Statistics: Don’t Believe Everything you Read

Fake news is a problem, and the Pew Research Center reports that 64% of Americans think it is creating significant confusion about current events and issues. And it’s not just the politically driven websites that are making things up: In April, the Securities and Exchange Commission filed fraud charges against three public companies, seven stock promotion firms and 27 individuals (including two CEOs) for “alleged stock promotion schemes” in which supposedly independent writers published positive analyses while “being secretly compensated for touting company stocks.”

Statistics are often at the heart of fake news and other misleading reports. Sometimes the numbers are intentionally twisted or fabricated to make a point. Other times they have simply been unintentionally misinterpreted. Either way, as executives look to research to help guide decisions, they should keep an eye out for data-driven distortions of reality.
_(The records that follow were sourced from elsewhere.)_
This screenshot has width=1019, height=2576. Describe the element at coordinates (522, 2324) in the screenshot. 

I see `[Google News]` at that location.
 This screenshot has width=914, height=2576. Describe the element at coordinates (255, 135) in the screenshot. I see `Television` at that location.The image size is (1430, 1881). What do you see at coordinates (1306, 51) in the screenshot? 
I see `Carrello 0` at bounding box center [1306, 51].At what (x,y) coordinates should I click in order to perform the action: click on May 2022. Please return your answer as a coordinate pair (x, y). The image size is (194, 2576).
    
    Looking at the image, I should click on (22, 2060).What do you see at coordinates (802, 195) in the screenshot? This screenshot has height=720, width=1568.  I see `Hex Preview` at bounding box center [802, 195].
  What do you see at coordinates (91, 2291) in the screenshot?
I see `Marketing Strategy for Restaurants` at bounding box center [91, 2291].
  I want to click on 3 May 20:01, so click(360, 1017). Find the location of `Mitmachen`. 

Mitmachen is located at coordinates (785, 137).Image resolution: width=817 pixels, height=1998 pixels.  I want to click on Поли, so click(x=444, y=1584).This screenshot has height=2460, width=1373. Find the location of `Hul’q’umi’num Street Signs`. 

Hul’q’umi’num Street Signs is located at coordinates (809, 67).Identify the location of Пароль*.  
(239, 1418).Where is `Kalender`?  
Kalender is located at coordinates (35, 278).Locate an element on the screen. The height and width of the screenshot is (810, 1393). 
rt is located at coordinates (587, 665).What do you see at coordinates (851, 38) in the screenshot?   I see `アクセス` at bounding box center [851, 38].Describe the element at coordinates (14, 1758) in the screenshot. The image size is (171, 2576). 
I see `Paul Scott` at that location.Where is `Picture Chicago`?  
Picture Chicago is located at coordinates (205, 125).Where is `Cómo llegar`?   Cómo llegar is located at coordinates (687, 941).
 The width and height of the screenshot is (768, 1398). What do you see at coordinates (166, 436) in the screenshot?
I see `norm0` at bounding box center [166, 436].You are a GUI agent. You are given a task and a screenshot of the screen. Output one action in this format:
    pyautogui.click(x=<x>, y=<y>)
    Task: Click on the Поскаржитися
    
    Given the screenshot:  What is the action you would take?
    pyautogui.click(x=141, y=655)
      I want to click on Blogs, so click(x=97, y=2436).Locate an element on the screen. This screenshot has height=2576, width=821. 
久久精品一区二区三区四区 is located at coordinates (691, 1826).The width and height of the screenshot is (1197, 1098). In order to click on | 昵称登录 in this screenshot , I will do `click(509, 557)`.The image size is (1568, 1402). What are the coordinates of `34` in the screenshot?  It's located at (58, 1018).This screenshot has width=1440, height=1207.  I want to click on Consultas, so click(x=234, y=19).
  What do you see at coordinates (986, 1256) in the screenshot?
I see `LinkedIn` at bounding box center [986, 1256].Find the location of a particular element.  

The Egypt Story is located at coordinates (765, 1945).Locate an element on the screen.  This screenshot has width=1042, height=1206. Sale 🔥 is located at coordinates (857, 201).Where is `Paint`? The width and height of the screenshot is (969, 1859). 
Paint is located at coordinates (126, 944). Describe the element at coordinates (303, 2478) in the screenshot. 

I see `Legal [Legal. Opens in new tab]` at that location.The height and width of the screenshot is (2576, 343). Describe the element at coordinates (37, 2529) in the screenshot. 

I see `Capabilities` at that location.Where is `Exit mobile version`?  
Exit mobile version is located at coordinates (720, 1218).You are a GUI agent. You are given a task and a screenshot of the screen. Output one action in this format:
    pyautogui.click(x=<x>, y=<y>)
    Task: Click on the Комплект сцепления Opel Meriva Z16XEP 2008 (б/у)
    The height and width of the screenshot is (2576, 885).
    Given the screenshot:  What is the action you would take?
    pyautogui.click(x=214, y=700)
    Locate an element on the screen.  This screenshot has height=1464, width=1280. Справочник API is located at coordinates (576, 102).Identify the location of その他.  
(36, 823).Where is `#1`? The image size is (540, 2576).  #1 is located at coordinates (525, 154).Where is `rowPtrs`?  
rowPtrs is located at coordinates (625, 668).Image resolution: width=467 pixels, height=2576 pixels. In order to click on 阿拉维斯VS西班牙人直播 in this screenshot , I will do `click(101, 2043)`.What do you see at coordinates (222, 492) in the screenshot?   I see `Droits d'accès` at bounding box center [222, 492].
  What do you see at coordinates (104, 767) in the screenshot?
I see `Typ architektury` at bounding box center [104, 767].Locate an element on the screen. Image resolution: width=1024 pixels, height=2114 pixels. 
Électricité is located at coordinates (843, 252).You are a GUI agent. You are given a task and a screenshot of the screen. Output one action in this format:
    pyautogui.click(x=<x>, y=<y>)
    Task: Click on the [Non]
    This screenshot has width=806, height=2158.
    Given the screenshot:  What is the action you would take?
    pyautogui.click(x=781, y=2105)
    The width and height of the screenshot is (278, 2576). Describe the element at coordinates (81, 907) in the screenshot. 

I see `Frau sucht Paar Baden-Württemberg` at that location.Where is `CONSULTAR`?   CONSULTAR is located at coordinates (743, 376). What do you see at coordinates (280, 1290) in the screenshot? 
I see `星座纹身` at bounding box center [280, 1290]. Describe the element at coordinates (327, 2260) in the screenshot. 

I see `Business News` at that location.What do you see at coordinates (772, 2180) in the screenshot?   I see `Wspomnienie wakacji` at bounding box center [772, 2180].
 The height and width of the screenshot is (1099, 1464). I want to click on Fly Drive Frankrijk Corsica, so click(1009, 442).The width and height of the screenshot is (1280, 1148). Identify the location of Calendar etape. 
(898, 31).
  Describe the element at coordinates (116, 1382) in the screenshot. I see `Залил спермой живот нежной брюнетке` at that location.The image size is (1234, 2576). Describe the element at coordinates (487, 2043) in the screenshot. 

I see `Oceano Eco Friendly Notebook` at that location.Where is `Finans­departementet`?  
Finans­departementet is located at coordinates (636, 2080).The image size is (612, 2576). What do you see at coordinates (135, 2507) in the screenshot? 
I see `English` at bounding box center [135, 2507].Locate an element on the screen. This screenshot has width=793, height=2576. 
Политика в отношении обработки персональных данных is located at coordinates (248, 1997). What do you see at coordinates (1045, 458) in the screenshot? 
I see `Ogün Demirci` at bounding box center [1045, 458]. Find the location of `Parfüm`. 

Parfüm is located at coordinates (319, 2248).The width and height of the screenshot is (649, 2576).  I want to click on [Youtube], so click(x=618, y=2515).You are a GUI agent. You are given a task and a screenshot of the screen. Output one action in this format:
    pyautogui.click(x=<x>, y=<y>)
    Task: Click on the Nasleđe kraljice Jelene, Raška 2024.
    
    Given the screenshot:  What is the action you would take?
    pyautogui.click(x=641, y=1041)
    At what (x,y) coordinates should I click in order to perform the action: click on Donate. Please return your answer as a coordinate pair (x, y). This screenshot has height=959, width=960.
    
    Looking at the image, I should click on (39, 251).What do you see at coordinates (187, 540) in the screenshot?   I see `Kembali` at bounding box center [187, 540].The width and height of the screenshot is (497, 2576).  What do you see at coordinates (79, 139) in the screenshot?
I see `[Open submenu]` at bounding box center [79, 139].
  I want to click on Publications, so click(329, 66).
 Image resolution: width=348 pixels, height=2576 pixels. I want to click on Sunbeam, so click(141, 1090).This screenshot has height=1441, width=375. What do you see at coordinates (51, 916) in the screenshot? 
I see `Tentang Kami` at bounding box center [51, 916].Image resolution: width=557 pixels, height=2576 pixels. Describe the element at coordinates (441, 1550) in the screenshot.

In judging statistics, executives can bring two powerful weapons to bear: common sense and experience. Do the numbers in a study seem unrealistically high—for example, “There are 1 million taxis in New York City”? If the data doesn’t line up with what you know about the world, be skeptical. “If you had no idea things were that bad, they probably aren’t,” writes Joel Best, author of Stat Spotting: A Field Guide to Identifying Dubious Data.

At the same time, make sure your own biases aren’t getting in the way of that skepticism. As a National Geographic visual-data specialist recently said, “Let’s be honest: Not everybody is willing to look further into a chart if the result confirms what they want to believe.”

Who did the research and the reporting? Who funded it? Who stands to gain from the claims being made by a study? Is it an organization with a financial or political agenda? Is a publication cherry-picking findings to make a study more newsworthy?

Watch for conflicts of interest behind the research, sensational headlines and claims that don’t seem to be backed up by the data. Fortunately, the Internet not only makes it easy to spread false information, it also makes it possible to quickly look into the sources behind reports.

As statistics writer Joel Best has noted, “Every statistic is the product of a series of choices made by the people who produce, process and report the data.” Consider that chain as you consume the numbers.

Studies will vary in rigor: A quick online survey will be less structured than a long-term academic study employing control groups. Here, key questions revolve around samples: How large was the sample? Was this an opt-in study where anyone could participate—which tends to attract those with strong negative or positive views—or was it one that used a scientifically determined sample population? It can also be useful to look at what the study asked.

In a recent TED Talk, data journalist Mona Chalabi cited a widely reported study in which 41% of U.S. Muslims said they support jihad. But another question in the study found that the vast majority defined jihad as personal, peaceful religious struggle rather than violent holy war—a data point that was largely ignored in press reports.

Putting two sets of statistics side by side can imply comparisons that are simply not accurate. Looking at the sheer number of murders, rather than percentages of murders in, say, New York vs. Albany, would not really be useful. It’s also important to remember that correlation does not mean causation: Two sets of statistics may have similar trend lines but no meaningful relationship.

To illustrate, a Spurious Correlations website has calculated close correlations between thousands of disparate data sets, including the divorce rate in Maine and U.S. margarine consumption (99.26% correlation); the number of lawyers in Puerto Rico and the number of people who die from falling out of bed (95.70%); and online Black Friday revenues and the number of people killed by dogs (99.56%).

Even if the statistics are correct, the way they are presented in charts can be misleading. Some common mistakes (or techniques, if one is trying to mislead) are shown above. A. Data points are omitted, time scale is uneven—the results look like a constant increase. B. Two sets of unrelated data on one chart create the impression they are linked. C. 3-D rendering makes identical amounts seem different.

D. Cumulative amounts rather than annual amounts create a false impression of growth. E. Use of truncated Y axis starting above zero makes small fluctuations look dramatic. Today’s tools make it easy for virtually anyone to churn out charts that lead to erroneous conclusions—intentionally or inadvertently.